I am now assembling some kits for some of you to try, and feed back what you learn. I simply lack the upper frequency hearing, and face a shortage of appropriate listeners in my small village. Thanks guys. Present work addresses multiple cabinet aspects. I was part of 2.2 and 3.6 cabinet development, and proud of it. So it surprises me that so much work was left undone, due primarily to riding the wild bronco of manufacturing development and growth. The largest surprise to me is that for a fraction of the cost of crossover upgrades, we can make a qualitative improvement in the sonic presentation, in the musical assessibility. I know that's hard for insiders to believe and it puts a huge burden of proof on me;  I'm not asking you to believe anything. But, I am looking forward to user critique more than I ever have in the past.
I have searched the thread and not found an answer. Apologies if it exists and I have missed it.

I own some beautiful CS5s and am considering a  set of Parasound JC1s. Anyone every hear the combo? 2 channel audio only. Thank you in advance.
Wow, Tom, thank you for that candid post.

Regarding my upgrade, I would not hesitate to do it again. Some may consider it expensive, especially relative to the price of used Thiels, But the result is a speaker that compares favorably against other models up to $30k and is not embarrassed by the very best I’ve heard.

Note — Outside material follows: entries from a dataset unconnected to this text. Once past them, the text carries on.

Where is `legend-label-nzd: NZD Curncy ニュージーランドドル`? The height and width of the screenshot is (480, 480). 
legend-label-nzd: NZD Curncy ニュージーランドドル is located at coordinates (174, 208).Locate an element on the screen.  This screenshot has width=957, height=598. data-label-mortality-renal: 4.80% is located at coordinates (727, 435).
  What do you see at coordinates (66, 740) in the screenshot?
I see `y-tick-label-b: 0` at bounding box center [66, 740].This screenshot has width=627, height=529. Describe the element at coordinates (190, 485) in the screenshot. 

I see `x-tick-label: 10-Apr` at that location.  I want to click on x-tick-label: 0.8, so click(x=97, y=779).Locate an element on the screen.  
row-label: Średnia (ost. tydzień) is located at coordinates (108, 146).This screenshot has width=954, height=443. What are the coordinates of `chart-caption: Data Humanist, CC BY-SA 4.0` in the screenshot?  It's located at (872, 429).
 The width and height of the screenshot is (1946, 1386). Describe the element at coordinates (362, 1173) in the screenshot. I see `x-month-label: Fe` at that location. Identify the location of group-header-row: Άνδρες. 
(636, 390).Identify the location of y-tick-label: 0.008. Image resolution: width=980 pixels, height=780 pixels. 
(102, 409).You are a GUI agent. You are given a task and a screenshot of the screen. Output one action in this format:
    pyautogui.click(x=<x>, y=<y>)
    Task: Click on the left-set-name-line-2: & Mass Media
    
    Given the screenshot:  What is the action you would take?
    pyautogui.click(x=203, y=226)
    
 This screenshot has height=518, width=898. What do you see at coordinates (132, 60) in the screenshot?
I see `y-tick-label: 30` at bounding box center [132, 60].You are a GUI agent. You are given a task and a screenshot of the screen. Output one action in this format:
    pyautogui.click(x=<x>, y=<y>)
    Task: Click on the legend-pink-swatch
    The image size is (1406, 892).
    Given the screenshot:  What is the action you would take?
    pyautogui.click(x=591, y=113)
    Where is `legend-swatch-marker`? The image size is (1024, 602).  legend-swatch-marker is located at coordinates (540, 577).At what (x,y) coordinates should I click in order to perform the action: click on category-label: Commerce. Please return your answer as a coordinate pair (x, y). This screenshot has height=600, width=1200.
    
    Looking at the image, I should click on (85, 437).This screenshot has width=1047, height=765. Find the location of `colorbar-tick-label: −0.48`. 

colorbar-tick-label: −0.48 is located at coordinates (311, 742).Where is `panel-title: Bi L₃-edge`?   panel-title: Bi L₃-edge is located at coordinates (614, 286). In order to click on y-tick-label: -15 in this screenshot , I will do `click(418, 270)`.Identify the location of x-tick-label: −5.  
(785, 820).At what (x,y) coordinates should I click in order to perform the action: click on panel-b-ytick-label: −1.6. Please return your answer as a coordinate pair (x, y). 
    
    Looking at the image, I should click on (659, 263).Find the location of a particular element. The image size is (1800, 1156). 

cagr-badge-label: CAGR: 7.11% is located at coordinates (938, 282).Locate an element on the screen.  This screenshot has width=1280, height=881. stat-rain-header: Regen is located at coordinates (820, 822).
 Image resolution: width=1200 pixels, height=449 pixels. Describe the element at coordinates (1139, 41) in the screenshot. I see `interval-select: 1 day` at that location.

 I am very curious about your baffle treatment. I need to know more but am a likely candidate! 

@tomthiel, ..."interpretation of the artists' dream." is a slippery slope, and one fraught with potential arrogance. I'm all for improvement, and using the current status as a baseline can have merit, but it can also be an obstacle for the advancement of the original objective. I would much prefer that manipulations to the original source be up stream, be adjustable, and perhaps more importantly be defeatable.

My thought has always been that the core system should be as accurate as possible but allow for an alternative when you want to listen to something that is hard to tolerate without some softening.  In the past I've run two paths, one using the balanced and the other the RCA jacks.  I ran the RCA path through a tube buffer that would warm the signal up a tad.  It let me easily switch back and forth just by using the source switch on the preamp.  I'm sure there are people who will have a problem with there being two sets of interconnects hooked up but if they're short I don't think it's a problem.  

I think the way to go if you want to manipulate the signal a little bit is to get digital eq.  I'm 100% on board with the speakers being as accurate as possible.  Accuracy is a difficult enough to achieve without trying to somehow modify the sound to have a particular character.